§ Complete the following:
- 1) Condense the paragraph of the forum thread that begins "I have the 5" Ruger Super Blackhawk" into a bulleted list that keeps its main facts.
- 2) Replace "brown bear" with "grizzly bear" in the forum thread from "Wasnt there a" up to and including "fat and muscle?", and write out that part again.

§ Quoted passage:
********

Don't know the barrel length or make of your .44 mag but I would sell it and get a four inch Smith 629 or 629 mountain gun as they are the lightest all steel (controllable) .44 mags available, have nice triggers out of the box also.


----------



## Bo0YaA

I have the 5" Ruger Super Blackhawk which has been magnaported. Single action is great for shooting pins but not so good if it were to come down to self protection. Ive also been looking at a Glock 20 SF in the 10mm and for another $114.00 I could get the .40 SW or .357 Sig barrel as well.


----------



## Bax*

Wasnt there a story some years ago about a guy who was treed by a brown bear and had a .22LR pistol that shot the bear in the eye and killed it?

Point being, I guess any gun is enough if you are lucky enough to hit the bear in the eye! But I wouldnt want to trust my safety with a .22. I would think a .40 SW would carry enough energy to kill a bear, but I wonder how the bullet would hold up passing through all that fat and muscle?


----------



## bowgy

When I first was looking into going to Alaska I asked a friend of mine who has hunted there a lot, if I should take a .44 mag pistol for bear defense. He said; "Sure...just grind off the front sight and polish it up real smooth....that way when the bear takes it away from you and shove's it up your........ it won't hurt so much".

Anyway, I also thought a good bear pistol might be the Desert Eagle in .50AE. More power and less recoil than the .44 mag revolver.


----------



## buckley

i have a .40 and i take that thing everywhere. and i shoot it enough to feel comfortable enough that i know if the situation occured i would feel confident in that round.


----------



## Gee LeDouche

bowgy said:


> When I first was looking into going to Alaska I asked a friend of mine who has hunted there a lot, if I should take a .44 mag pistol for bear defense. He said; "Sure...just grind off the front sight and polish it up real smooth....that way when the bear takes it away from you and shove's it up your........ it won't hurt so much".
> 
> Anyway, I also thought a good bear pistol might be the Desert Eagle in .50AE. More power and less recoil than the .44 mag revolver.


I'm afraid your friend in alaska needs his head checked. I dont know of any animal on the planet that can withstand 1000+ pounds of ballistic energy.


----------

********

Entries for locating words and elements:
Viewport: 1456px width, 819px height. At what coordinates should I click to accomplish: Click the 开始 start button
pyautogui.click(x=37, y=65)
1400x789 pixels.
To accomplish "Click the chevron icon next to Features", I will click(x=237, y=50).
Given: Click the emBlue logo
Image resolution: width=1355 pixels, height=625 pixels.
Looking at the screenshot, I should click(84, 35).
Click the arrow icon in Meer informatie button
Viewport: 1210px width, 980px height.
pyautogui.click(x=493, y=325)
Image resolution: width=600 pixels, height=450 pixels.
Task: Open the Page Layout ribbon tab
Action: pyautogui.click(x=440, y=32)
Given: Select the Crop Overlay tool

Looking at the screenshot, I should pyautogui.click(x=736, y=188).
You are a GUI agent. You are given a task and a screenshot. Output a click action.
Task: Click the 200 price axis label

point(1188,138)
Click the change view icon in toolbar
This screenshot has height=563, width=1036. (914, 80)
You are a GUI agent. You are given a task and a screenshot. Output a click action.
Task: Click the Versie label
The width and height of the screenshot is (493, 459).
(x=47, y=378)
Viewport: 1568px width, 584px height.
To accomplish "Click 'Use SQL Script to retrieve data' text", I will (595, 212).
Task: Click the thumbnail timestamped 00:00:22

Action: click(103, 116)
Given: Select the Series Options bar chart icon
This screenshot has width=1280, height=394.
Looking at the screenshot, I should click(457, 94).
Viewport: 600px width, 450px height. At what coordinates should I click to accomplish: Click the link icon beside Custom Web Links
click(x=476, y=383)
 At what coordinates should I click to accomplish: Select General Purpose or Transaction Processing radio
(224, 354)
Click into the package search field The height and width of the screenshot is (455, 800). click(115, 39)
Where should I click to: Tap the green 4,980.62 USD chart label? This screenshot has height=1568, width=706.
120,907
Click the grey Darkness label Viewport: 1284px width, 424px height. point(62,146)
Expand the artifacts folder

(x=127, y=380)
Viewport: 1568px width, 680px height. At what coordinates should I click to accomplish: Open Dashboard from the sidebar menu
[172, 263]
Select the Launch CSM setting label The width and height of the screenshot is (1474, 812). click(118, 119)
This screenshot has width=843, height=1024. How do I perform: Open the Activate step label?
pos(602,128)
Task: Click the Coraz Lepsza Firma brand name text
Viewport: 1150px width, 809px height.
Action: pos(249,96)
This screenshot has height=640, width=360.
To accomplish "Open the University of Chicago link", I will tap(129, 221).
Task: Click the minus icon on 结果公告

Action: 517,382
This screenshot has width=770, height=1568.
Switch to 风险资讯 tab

********

§ Task answers:
- 1)
- Owns a 5" Ruger Super Blackhawk that has been magnaported.
- A single action is great for shooting pins but less suited to self-protection.
- Has been looking at a Glock 20 SF in 10mm.
- For another $114.00, a .40 SW or .357 Sig barrel could also be added.

- 2)
Wasnt there a story some years ago about a guy who was treed by a grizzly bear and had a .22LR pistol that shot the bear in the eye and killed it?

Point being, I guess any gun is enough if you are lucky enough to hit the bear in the eye! But I wouldnt want to trust my safety with a .22. I would think a .40 SW would carry enough energy to kill a bear, but I wonder how the bullet would hold up passing through all that fat and muscle?